## Task to complete
Please set down all of the data below verbatim.

## Data
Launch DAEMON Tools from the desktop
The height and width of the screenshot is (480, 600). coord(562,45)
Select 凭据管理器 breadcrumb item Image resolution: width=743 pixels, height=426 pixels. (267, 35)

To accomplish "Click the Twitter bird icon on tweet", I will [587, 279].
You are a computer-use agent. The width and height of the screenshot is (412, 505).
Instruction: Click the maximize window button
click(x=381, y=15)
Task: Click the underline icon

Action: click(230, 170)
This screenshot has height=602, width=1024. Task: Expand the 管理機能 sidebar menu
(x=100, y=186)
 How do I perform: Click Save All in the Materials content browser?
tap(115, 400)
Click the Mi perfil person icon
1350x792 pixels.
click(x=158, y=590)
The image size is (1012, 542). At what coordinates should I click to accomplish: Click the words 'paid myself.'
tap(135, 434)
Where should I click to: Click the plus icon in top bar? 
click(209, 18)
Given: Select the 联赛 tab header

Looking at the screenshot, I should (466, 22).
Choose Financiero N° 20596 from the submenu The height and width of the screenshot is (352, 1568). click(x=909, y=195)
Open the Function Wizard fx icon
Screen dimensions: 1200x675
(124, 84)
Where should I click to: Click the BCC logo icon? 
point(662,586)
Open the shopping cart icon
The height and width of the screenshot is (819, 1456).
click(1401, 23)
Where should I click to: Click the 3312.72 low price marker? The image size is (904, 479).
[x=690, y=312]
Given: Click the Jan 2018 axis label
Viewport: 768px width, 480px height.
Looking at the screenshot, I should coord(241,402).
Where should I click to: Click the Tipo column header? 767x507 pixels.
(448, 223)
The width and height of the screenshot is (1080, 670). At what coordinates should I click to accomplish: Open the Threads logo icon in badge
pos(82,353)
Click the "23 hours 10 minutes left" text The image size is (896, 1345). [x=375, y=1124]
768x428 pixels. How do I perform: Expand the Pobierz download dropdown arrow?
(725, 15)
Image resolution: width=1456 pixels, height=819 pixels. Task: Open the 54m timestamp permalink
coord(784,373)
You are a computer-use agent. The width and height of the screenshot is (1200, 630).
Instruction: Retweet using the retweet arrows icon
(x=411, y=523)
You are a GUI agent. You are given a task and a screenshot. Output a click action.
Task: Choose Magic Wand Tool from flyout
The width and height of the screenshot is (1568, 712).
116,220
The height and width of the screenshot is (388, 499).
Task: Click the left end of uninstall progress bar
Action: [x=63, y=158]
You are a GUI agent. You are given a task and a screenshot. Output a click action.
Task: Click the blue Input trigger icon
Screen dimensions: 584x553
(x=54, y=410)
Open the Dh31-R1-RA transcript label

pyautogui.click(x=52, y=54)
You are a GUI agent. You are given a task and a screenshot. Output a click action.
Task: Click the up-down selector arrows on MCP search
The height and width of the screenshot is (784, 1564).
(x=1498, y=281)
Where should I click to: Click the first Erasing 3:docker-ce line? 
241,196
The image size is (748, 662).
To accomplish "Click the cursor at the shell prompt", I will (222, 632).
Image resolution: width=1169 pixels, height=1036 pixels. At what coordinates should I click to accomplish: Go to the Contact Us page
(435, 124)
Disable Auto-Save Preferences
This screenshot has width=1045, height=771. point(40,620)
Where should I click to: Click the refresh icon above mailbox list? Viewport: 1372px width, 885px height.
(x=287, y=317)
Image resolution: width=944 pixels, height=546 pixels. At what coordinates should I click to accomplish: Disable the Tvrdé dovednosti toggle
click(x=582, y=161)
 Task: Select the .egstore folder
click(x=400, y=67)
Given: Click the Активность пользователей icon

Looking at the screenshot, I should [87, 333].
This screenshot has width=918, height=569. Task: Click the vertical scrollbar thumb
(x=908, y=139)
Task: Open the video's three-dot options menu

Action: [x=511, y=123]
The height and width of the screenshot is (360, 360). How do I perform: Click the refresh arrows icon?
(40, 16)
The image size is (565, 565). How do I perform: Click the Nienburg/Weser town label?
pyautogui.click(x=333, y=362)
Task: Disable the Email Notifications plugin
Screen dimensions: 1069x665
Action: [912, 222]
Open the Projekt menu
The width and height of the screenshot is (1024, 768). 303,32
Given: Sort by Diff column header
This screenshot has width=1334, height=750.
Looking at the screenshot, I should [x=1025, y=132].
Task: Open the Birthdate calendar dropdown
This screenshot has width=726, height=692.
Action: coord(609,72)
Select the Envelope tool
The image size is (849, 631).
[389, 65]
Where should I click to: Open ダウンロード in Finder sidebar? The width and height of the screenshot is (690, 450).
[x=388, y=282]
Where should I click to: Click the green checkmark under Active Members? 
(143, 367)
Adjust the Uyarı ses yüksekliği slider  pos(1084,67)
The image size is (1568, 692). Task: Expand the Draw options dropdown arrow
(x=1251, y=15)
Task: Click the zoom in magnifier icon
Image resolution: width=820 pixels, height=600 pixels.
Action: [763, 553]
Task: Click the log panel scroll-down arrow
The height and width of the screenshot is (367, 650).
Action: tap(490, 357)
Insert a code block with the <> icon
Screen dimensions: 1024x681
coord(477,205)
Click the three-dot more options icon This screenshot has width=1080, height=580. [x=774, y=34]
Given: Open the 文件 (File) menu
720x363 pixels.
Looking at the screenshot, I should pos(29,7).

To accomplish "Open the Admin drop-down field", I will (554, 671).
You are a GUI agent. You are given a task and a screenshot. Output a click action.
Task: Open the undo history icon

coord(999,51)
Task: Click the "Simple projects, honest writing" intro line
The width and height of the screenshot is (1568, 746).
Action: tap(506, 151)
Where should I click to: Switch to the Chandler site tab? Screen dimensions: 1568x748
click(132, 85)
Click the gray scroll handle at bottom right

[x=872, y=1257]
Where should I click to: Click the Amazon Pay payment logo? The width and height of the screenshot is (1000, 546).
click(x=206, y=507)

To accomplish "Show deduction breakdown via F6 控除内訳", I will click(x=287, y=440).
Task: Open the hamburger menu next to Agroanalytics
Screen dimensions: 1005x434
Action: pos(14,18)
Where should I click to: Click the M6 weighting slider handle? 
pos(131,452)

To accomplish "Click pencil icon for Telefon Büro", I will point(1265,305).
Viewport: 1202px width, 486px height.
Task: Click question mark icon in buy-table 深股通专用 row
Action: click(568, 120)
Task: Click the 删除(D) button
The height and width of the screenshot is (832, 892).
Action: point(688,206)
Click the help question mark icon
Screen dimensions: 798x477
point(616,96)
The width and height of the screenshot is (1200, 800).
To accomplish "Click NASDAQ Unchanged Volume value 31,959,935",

## Expected answer
Launch DAEMON Tools from the desktop
The height and width of the screenshot is (480, 600). coord(562,45)
Select 凭据管理器 breadcrumb item Image resolution: width=743 pixels, height=426 pixels. (267, 35)

To accomplish "Click the Twitter bird icon on tweet", I will [587, 279].
You are a computer-use agent. The width and height of the screenshot is (412, 505).
Instruction: Click the maximize window button
click(x=381, y=15)
Task: Click the underline icon

Action: click(230, 170)
This screenshot has height=602, width=1024. Task: Expand the 管理機能 sidebar menu
(x=100, y=186)
 How do I perform: Click Save All in the Materials content browser?
tap(115, 400)
Click the Mi perfil person icon
1350x792 pixels.
click(x=158, y=590)
The image size is (1012, 542). At what coordinates should I click to accomplish: Click the words 'paid myself.'
tap(135, 434)
Where should I click to: Click the plus icon in top bar? 
click(209, 18)
Given: Select the 联赛 tab header

Looking at the screenshot, I should (466, 22).
Choose Financiero N° 20596 from the submenu The height and width of the screenshot is (352, 1568). click(x=909, y=195)
Open the Function Wizard fx icon
Screen dimensions: 1200x675
(124, 84)
Where should I click to: Click the BCC logo icon? 
point(662,586)
Open the shopping cart icon
The height and width of the screenshot is (819, 1456).
click(1401, 23)
Where should I click to: Click the 3312.72 low price marker? The image size is (904, 479).
[x=690, y=312]
Given: Click the Jan 2018 axis label
Viewport: 768px width, 480px height.
Looking at the screenshot, I should coord(241,402).
Where should I click to: Click the Tipo column header? 767x507 pixels.
(448, 223)
The width and height of the screenshot is (1080, 670). At what coordinates should I click to accomplish: Open the Threads logo icon in badge
pos(82,353)
Click the "23 hours 10 minutes left" text The image size is (896, 1345). [x=375, y=1124]
768x428 pixels. How do I perform: Expand the Pobierz download dropdown arrow?
(725, 15)
Image resolution: width=1456 pixels, height=819 pixels. Task: Open the 54m timestamp permalink
coord(784,373)
You are a computer-use agent. The width and height of the screenshot is (1200, 630).
Instruction: Retweet using the retweet arrows icon
(x=411, y=523)
You are a GUI agent. You are given a task and a screenshot. Output a click action.
Task: Choose Magic Wand Tool from flyout
The width and height of the screenshot is (1568, 712).
116,220
The height and width of the screenshot is (388, 499).
Task: Click the left end of uninstall progress bar
Action: [x=63, y=158]
You are a GUI agent. You are given a task and a screenshot. Output a click action.
Task: Click the blue Input trigger icon
Screen dimensions: 584x553
(x=54, y=410)
Open the Dh31-R1-RA transcript label

pyautogui.click(x=52, y=54)
You are a GUI agent. You are given a task and a screenshot. Output a click action.
Task: Click the up-down selector arrows on MCP search
The height and width of the screenshot is (784, 1564).
(x=1498, y=281)
Where should I click to: Click the first Erasing 3:docker-ce line? 
241,196
The image size is (748, 662).
To accomplish "Click the cursor at the shell prompt", I will (222, 632).
Image resolution: width=1169 pixels, height=1036 pixels. At what coordinates should I click to accomplish: Go to the Contact Us page
(435, 124)
Disable Auto-Save Preferences
This screenshot has width=1045, height=771. point(40,620)
Where should I click to: Click the refresh icon above mailbox list? Viewport: 1372px width, 885px height.
(x=287, y=317)
Image resolution: width=944 pixels, height=546 pixels. At what coordinates should I click to accomplish: Disable the Tvrdé dovednosti toggle
click(x=582, y=161)
 Task: Select the .egstore folder
click(x=400, y=67)
Given: Click the Активность пользователей icon

Looking at the screenshot, I should [87, 333].
This screenshot has width=918, height=569. Task: Click the vertical scrollbar thumb
(x=908, y=139)
Task: Open the video's three-dot options menu

Action: [x=511, y=123]
The height and width of the screenshot is (360, 360). How do I perform: Click the refresh arrows icon?
(40, 16)
The image size is (565, 565). How do I perform: Click the Nienburg/Weser town label?
pyautogui.click(x=333, y=362)
Task: Disable the Email Notifications plugin
Screen dimensions: 1069x665
Action: [912, 222]
Open the Projekt menu
The width and height of the screenshot is (1024, 768). 303,32
Given: Sort by Diff column header
This screenshot has width=1334, height=750.
Looking at the screenshot, I should [x=1025, y=132].
Task: Open the Birthdate calendar dropdown
This screenshot has width=726, height=692.
Action: coord(609,72)
Select the Envelope tool
The image size is (849, 631).
[389, 65]
Where should I click to: Open ダウンロード in Finder sidebar? The width and height of the screenshot is (690, 450).
[x=388, y=282]
Where should I click to: Click the green checkmark under Active Members? 
(143, 367)
Adjust the Uyarı ses yüksekliği slider  pos(1084,67)
The image size is (1568, 692). Task: Expand the Draw options dropdown arrow
(x=1251, y=15)
Task: Click the zoom in magnifier icon
Image resolution: width=820 pixels, height=600 pixels.
Action: [763, 553]
Task: Click the log panel scroll-down arrow
The height and width of the screenshot is (367, 650).
Action: tap(490, 357)
Insert a code block with the <> icon
Screen dimensions: 1024x681
coord(477,205)
Click the three-dot more options icon This screenshot has width=1080, height=580. [x=774, y=34]
Given: Open the 文件 (File) menu
720x363 pixels.
Looking at the screenshot, I should pos(29,7).

To accomplish "Open the Admin drop-down field", I will (554, 671).
You are a GUI agent. You are given a task and a screenshot. Output a click action.
Task: Open the undo history icon

coord(999,51)
Task: Click the "Simple projects, honest writing" intro line
The width and height of the screenshot is (1568, 746).
Action: tap(506, 151)
Where should I click to: Switch to the Chandler site tab? Screen dimensions: 1568x748
click(132, 85)
Click the gray scroll handle at bottom right

[x=872, y=1257]
Where should I click to: Click the Amazon Pay payment logo? The width and height of the screenshot is (1000, 546).
click(x=206, y=507)

To accomplish "Show deduction breakdown via F6 控除内訳", I will click(x=287, y=440).
Task: Open the hamburger menu next to Agroanalytics
Screen dimensions: 1005x434
Action: pos(14,18)
Where should I click to: Click the M6 weighting slider handle? 
pos(131,452)

To accomplish "Click pencil icon for Telefon Büro", I will point(1265,305).
Viewport: 1202px width, 486px height.
Task: Click question mark icon in buy-table 深股通专用 row
Action: click(568, 120)
Task: Click the 删除(D) button
The height and width of the screenshot is (832, 892).
Action: point(688,206)
Click the help question mark icon
Screen dimensions: 798x477
point(616,96)
The width and height of the screenshot is (1200, 800).
To accomplish "Click NASDAQ Unchanged Volume value 31,959,935",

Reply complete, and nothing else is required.